If you're interested, let's figure this out and set up a time that we might spend an hour or so communicating in real time.

January 29, 2006

"if you can't live without me...

...then why aren't you dead?"1

Things are going pretty well chez Zombie (Midwest division). I'm gettin' fit at the gym regularly with a new gym partner. My classes are going well. Time with friends and colleagues has been generous lately. Aside from living 1,000 miles away from L,2 I have no complaints.

Here's something I proposed to the little group of us who go out to dinner about once a month. Inspired by Scrivener's standing invitation dinner parties,3 I suggested that we have a standing invitation get-together every week somewhere. If you can make it, great. If not, no problem. And let's make these gatherings into an opportunity to talk informally about what research we're working on, or what's going on in our classroom, or some other issue related to our fields of study. We already have a system whereby we share some writing every month or so, but this new tradition will be something different, something where we can feel comfortable sharing half-baked thoughts and ideas to see where they might go.

Everybody seems on board with the idea, so I'm hoping it helps make this a good semester for all of us.

  1. Please forgive the seemingly hostile entry title. I love you, dear reader. Really I do.
  2. Oh, yeah. That.
  3. Sorry, too lazy to find the specific blog entry.

January 19, 2006

argh!

Does anyone remember how to convince Microsoft Word not to underline email addresses or URLs? Every time I reinstall this program I have to hunt and hunt and hunt for the option that turns this off.

January 15, 2006

content management system for department website

Like many of you academics who have a bit of IT expertise but who do not work in IT departments, I have some official responsibility to maintain my department's website. Currently, there are two goals for changing the way we run the website:

  1. Make it easier for a larger number of authorized people to make necessary changes.
  2. Provide more regularly upated information about events.

The second of these two goals can be accomplished easily enough with one page run by something like Blogger. There are a number of options for the first goal, but it would be nice to choose the one that is most elegant and provides the lowest hurdle of necessary expertise.

If you are so inclined, oh loyal readership, I'd like to know how other departments pull off the above two tasks.

In order to consider different options, I'd like to learn more about possible content management systems for the website, which is currently composed of static HTML pages residing on a server running Microsoft software.1 Whenever somebody wants something updated, they email the person or persons in charge of maintaining the website and request the change. This is not such an imposition, but it would be much better (IMHO) if there were a number of people with the authority to make changes, each of them responsible for different sections of the site.

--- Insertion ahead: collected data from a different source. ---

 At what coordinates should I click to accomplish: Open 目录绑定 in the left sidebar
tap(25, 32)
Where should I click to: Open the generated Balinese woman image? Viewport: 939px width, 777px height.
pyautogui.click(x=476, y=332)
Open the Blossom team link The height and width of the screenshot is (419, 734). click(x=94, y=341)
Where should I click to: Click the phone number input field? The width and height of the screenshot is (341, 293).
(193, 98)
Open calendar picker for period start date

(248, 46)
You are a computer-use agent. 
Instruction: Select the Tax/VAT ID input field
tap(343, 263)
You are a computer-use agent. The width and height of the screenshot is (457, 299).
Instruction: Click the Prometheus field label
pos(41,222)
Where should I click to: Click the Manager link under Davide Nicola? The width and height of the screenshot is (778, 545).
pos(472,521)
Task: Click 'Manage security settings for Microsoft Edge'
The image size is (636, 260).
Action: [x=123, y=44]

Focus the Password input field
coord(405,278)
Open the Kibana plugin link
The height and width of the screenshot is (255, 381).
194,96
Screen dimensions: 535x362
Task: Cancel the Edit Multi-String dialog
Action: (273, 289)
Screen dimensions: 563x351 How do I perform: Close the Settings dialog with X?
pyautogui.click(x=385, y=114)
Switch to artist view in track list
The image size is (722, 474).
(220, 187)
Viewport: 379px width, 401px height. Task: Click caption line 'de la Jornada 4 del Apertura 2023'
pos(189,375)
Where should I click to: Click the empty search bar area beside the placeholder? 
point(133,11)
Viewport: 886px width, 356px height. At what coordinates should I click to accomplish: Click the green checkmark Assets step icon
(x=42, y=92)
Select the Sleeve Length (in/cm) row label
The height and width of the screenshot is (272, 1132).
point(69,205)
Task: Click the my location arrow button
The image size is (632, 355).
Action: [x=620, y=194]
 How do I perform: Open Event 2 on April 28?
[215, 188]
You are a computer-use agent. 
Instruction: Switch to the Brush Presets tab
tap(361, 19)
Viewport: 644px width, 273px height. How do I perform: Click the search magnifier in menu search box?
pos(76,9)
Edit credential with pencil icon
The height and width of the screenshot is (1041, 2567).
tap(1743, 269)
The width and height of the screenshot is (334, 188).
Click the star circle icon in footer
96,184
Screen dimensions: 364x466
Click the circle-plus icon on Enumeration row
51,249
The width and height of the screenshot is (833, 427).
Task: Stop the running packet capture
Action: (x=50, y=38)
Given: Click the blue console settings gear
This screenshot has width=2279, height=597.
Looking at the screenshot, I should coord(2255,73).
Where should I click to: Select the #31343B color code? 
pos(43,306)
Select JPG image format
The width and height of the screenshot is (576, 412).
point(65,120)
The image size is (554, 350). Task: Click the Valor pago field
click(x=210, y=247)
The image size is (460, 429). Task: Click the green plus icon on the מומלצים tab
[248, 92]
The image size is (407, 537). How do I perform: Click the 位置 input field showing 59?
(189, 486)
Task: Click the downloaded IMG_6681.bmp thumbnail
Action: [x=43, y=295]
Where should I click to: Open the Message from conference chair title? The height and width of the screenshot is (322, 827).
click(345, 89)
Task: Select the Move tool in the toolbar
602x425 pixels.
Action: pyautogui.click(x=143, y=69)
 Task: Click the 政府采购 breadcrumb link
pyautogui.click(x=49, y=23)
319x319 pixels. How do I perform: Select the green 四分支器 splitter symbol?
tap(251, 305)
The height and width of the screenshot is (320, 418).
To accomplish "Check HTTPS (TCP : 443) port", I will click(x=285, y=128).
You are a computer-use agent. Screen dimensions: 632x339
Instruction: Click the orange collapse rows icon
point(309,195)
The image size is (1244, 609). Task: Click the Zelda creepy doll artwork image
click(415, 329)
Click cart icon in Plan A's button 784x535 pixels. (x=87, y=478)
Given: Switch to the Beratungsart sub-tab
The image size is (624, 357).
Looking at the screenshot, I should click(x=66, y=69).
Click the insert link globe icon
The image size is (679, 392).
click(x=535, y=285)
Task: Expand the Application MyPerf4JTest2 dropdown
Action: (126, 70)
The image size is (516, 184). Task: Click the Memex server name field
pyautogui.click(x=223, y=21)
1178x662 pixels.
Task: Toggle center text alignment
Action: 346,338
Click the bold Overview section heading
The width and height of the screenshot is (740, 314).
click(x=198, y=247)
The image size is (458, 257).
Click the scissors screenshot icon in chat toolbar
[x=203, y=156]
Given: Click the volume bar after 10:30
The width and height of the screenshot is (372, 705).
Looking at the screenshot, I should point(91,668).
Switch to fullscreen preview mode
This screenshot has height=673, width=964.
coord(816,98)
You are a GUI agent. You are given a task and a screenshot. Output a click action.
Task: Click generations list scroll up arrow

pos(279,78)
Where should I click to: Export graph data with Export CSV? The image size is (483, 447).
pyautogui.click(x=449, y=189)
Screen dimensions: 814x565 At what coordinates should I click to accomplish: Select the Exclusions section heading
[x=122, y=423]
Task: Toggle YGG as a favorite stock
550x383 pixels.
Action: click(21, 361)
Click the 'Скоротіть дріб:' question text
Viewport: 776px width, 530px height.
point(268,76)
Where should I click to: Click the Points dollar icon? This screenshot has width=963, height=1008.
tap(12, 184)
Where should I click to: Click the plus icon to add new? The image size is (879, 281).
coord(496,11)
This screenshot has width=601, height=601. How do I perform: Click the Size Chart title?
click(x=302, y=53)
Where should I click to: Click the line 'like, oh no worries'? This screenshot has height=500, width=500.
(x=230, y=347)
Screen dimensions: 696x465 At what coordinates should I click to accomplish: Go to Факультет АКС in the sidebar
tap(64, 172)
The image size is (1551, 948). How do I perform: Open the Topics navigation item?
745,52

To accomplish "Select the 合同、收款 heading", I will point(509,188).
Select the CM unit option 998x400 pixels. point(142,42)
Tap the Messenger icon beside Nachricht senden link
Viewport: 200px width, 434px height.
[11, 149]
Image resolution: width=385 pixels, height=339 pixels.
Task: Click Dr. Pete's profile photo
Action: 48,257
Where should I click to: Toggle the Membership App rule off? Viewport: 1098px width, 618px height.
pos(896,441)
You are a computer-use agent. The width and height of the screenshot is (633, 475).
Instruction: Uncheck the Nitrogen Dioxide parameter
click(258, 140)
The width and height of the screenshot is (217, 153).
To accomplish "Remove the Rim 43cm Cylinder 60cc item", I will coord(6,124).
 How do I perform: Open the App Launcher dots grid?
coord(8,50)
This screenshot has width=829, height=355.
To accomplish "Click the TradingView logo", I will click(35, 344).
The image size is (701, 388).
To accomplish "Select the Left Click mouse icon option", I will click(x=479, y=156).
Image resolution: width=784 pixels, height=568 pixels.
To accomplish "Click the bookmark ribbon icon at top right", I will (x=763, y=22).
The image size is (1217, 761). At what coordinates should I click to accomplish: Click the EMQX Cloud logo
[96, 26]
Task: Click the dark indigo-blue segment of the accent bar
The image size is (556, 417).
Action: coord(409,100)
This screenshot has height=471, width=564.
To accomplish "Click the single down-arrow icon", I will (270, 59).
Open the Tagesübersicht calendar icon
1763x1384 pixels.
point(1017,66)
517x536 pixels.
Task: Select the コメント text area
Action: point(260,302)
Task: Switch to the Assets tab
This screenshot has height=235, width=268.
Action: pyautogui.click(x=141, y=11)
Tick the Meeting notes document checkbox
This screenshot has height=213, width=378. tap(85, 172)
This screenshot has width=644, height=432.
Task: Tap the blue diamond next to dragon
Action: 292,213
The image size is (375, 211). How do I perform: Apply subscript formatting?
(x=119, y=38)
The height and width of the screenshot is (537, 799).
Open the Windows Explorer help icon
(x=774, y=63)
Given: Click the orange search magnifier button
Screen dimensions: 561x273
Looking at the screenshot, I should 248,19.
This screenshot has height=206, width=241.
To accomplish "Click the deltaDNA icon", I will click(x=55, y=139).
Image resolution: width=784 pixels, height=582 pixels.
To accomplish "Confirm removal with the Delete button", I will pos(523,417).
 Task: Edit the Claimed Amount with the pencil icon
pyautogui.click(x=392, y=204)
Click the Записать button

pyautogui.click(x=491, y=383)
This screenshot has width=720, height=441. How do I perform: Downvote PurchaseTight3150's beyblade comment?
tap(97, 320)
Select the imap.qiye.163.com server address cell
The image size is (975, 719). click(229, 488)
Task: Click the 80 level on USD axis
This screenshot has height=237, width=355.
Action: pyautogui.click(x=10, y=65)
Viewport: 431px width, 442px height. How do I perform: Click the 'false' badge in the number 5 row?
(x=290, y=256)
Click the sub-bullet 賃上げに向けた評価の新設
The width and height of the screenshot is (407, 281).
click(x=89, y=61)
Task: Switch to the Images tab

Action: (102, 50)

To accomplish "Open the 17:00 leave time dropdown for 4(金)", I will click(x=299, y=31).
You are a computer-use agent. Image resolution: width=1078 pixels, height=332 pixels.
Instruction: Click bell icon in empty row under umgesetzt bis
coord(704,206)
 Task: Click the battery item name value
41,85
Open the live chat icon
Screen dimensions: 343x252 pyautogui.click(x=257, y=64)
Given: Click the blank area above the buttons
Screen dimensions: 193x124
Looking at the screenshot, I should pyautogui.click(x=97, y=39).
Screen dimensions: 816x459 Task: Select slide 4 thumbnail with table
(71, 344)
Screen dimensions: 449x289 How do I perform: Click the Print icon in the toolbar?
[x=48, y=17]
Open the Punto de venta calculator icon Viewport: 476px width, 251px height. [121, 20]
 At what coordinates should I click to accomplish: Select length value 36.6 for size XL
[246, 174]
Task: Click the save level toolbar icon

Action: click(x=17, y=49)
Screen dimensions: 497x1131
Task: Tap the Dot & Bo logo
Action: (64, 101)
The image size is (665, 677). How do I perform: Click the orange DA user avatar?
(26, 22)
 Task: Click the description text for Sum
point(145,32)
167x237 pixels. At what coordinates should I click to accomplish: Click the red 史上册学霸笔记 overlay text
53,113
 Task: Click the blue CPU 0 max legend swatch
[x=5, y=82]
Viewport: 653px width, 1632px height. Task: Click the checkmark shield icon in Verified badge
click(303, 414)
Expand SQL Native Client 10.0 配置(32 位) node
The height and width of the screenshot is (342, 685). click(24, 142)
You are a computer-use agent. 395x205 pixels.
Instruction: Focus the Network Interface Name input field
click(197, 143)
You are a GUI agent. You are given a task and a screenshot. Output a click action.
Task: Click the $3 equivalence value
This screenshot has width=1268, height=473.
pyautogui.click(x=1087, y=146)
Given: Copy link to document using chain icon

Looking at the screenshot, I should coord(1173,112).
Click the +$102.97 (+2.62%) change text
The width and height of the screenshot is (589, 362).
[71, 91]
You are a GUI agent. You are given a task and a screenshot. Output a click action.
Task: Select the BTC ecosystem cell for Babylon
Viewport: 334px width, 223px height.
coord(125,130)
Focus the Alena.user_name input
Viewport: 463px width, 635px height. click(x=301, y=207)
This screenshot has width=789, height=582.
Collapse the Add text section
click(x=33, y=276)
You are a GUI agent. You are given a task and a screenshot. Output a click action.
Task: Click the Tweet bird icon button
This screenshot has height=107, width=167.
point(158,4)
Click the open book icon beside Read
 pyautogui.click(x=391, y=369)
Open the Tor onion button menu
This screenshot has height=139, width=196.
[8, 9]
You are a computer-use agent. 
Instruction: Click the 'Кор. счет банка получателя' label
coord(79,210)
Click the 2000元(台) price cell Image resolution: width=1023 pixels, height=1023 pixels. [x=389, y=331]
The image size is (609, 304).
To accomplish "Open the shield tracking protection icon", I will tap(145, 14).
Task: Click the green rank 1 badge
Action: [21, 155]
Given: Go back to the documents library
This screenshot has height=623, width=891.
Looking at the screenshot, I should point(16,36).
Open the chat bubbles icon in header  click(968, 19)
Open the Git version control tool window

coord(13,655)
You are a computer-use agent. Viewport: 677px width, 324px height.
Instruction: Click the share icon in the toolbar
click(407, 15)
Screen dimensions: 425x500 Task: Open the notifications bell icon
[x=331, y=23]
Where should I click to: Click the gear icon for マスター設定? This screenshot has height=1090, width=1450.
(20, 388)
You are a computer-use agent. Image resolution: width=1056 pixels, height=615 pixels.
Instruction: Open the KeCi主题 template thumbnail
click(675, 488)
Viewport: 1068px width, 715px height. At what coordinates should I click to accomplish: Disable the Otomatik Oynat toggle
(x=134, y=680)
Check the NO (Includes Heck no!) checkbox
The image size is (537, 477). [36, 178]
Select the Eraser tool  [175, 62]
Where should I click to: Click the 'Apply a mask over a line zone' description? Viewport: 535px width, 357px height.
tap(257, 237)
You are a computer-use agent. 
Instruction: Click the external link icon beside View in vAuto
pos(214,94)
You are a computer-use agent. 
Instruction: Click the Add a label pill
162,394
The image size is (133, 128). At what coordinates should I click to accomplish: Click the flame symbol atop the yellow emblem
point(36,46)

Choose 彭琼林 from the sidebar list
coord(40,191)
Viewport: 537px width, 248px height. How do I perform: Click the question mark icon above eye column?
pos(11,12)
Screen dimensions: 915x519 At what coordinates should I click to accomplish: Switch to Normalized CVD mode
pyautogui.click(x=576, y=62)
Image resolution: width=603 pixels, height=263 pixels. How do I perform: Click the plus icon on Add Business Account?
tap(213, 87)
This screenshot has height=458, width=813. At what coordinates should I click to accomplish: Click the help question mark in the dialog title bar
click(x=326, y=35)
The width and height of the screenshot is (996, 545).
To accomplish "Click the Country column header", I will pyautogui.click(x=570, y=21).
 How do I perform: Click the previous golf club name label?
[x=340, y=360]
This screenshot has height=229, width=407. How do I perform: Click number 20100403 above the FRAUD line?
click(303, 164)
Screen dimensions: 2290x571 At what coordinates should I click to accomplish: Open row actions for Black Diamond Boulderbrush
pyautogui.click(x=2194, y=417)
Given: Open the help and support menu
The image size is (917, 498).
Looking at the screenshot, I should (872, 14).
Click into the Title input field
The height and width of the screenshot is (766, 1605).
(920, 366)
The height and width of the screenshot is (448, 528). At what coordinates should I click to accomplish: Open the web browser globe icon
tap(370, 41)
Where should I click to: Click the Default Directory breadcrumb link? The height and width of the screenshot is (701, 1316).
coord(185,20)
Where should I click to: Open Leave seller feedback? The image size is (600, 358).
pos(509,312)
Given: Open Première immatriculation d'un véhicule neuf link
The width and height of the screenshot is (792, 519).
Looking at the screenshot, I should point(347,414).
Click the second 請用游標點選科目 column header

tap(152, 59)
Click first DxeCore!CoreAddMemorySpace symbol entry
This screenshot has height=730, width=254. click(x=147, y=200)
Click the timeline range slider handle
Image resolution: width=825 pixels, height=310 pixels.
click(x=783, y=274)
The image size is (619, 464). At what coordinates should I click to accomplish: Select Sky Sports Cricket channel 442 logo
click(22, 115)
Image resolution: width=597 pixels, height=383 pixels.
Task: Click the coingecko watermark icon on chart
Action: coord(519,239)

We had been using a system by which one person used Dreamweaver to create pages and make changes, but that system seems to have broken down. I've never learned how to use Dreamweaver beyond the rudimentary stuff, preferring instead to code by hand or install server-side software that comes with customizable templates.2

Ideally, a person should not have to have particular software installed on her computer to make changes. Additionally, a person should not have to go through any elaborate training in order to make changes.3

I welcome any suggestions.

  1. I think. I will need to contact campus IT support and get the details from them.
  2. I'm such a stud, I know.
  3. It's 2006. If you know how to use a word processor, you should know how to update a webpage. The software should be that simple.

January 9, 2006

...i got nothin'...

...meh...

January 2, 2006

recent conversation

Me: So then I wrote [blah blah blah].
L: That sounds like everything you've ever blogged about that subject.
Me [laughing]: Uh...yeah it does, doesn't it?